* _WHAT THIS TASK INVOLVES_
The records below should be set down in full, please, without any change.

(Stored data entries)
-.-.-
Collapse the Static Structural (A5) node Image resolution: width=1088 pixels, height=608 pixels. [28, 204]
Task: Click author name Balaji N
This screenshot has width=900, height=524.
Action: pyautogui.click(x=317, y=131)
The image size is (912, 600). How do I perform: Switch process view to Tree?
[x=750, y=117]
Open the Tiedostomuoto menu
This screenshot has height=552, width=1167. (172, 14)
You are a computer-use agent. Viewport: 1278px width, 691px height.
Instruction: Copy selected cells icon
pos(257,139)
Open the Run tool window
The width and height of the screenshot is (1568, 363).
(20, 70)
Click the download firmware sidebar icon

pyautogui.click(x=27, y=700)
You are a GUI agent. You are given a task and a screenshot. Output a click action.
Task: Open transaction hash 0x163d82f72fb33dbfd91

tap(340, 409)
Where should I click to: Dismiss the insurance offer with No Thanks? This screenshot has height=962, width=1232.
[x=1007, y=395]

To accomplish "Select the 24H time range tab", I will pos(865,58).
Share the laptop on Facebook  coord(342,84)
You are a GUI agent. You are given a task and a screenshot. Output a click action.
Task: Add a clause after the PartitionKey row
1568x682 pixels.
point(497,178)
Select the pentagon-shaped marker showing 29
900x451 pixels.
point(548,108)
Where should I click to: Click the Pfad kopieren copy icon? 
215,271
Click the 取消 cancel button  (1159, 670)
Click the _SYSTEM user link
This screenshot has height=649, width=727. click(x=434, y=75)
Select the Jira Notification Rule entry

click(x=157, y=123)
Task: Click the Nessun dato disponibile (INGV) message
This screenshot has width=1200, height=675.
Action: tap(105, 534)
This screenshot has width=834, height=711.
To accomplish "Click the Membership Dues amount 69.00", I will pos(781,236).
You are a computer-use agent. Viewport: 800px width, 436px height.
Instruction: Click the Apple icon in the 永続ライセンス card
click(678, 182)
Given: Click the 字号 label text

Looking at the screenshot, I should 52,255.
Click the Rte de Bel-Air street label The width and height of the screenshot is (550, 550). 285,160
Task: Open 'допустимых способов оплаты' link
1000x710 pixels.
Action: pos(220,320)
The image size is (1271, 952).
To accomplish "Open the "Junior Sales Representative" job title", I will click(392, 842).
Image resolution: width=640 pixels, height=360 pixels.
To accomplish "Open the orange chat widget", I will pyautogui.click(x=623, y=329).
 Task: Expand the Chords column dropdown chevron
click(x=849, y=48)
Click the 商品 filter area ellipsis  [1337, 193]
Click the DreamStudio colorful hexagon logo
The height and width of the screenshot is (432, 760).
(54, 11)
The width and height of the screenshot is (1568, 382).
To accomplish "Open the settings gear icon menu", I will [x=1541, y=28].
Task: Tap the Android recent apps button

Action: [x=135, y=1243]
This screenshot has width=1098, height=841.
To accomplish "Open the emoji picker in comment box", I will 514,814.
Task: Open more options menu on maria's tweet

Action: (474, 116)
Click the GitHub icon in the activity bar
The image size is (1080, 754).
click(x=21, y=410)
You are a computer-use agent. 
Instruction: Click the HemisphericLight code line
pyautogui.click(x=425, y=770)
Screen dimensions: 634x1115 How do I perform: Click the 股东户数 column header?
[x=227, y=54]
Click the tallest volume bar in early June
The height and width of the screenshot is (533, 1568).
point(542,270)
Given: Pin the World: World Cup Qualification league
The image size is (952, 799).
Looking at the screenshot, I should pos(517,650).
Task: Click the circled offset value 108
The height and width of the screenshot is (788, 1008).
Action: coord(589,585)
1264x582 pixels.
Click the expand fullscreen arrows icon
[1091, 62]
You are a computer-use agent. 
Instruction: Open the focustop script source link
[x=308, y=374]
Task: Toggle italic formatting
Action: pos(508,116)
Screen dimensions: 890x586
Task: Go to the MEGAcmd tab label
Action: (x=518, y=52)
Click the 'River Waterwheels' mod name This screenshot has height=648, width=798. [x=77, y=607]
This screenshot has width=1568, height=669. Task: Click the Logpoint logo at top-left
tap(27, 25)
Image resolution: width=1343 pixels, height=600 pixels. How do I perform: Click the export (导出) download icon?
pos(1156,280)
-.-.-
* _ANSWER TO THIS TASK_
Collapse the Static Structural (A5) node Image resolution: width=1088 pixels, height=608 pixels. [28, 204]
Task: Click author name Balaji N
This screenshot has width=900, height=524.
Action: pyautogui.click(x=317, y=131)
The image size is (912, 600). How do I perform: Switch process view to Tree?
[x=750, y=117]
Open the Tiedostomuoto menu
This screenshot has height=552, width=1167. (172, 14)
You are a computer-use agent. Viewport: 1278px width, 691px height.
Instruction: Copy selected cells icon
pos(257,139)
Open the Run tool window
The width and height of the screenshot is (1568, 363).
(20, 70)
Click the download firmware sidebar icon

pyautogui.click(x=27, y=700)
You are a GUI agent. You are given a task and a screenshot. Output a click action.
Task: Open transaction hash 0x163d82f72fb33dbfd91

tap(340, 409)
Where should I click to: Dismiss the insurance offer with No Thanks? This screenshot has height=962, width=1232.
[x=1007, y=395]

To accomplish "Select the 24H time range tab", I will pos(865,58).
Share the laptop on Facebook  coord(342,84)
You are a GUI agent. You are given a task and a screenshot. Output a click action.
Task: Add a clause after the PartitionKey row
1568x682 pixels.
point(497,178)
Select the pentagon-shaped marker showing 29
900x451 pixels.
point(548,108)
Where should I click to: Click the Pfad kopieren copy icon? 
215,271
Click the 取消 cancel button  (1159, 670)
Click the _SYSTEM user link
This screenshot has height=649, width=727. click(x=434, y=75)
Select the Jira Notification Rule entry

click(x=157, y=123)
Task: Click the Nessun dato disponibile (INGV) message
This screenshot has width=1200, height=675.
Action: tap(105, 534)
This screenshot has width=834, height=711.
To accomplish "Click the Membership Dues amount 69.00", I will pos(781,236).
You are a computer-use agent. Viewport: 800px width, 436px height.
Instruction: Click the Apple icon in the 永続ライセンス card
click(678, 182)
Given: Click the 字号 label text

Looking at the screenshot, I should 52,255.
Click the Rte de Bel-Air street label The width and height of the screenshot is (550, 550). 285,160
Task: Open 'допустимых способов оплаты' link
1000x710 pixels.
Action: pos(220,320)
The image size is (1271, 952).
To accomplish "Open the "Junior Sales Representative" job title", I will click(392, 842).
Image resolution: width=640 pixels, height=360 pixels.
To accomplish "Open the orange chat widget", I will pyautogui.click(x=623, y=329).
 Task: Expand the Chords column dropdown chevron
click(x=849, y=48)
Click the 商品 filter area ellipsis  [1337, 193]
Click the DreamStudio colorful hexagon logo
The height and width of the screenshot is (432, 760).
(54, 11)
The width and height of the screenshot is (1568, 382).
To accomplish "Open the settings gear icon menu", I will [x=1541, y=28].
Task: Tap the Android recent apps button

Action: [x=135, y=1243]
This screenshot has width=1098, height=841.
To accomplish "Open the emoji picker in comment box", I will 514,814.
Task: Open more options menu on maria's tweet

Action: (474, 116)
Click the GitHub icon in the activity bar
The image size is (1080, 754).
click(x=21, y=410)
You are a computer-use agent. 
Instruction: Click the HemisphericLight code line
pyautogui.click(x=425, y=770)
Screen dimensions: 634x1115 How do I perform: Click the 股东户数 column header?
[x=227, y=54]
Click the tallest volume bar in early June
The height and width of the screenshot is (533, 1568).
point(542,270)
Given: Pin the World: World Cup Qualification league
The image size is (952, 799).
Looking at the screenshot, I should pos(517,650).
Task: Click the circled offset value 108
The height and width of the screenshot is (788, 1008).
Action: coord(589,585)
1264x582 pixels.
Click the expand fullscreen arrows icon
[1091, 62]
You are a computer-use agent. 
Instruction: Open the focustop script source link
[x=308, y=374]
Task: Toggle italic formatting
Action: pos(508,116)
Screen dimensions: 890x586
Task: Go to the MEGAcmd tab label
Action: (x=518, y=52)
Click the 'River Waterwheels' mod name This screenshot has height=648, width=798. [x=77, y=607]
This screenshot has width=1568, height=669. Task: Click the Logpoint logo at top-left
tap(27, 25)
Image resolution: width=1343 pixels, height=600 pixels. How do I perform: Click the export (导出) download icon?
pos(1156,280)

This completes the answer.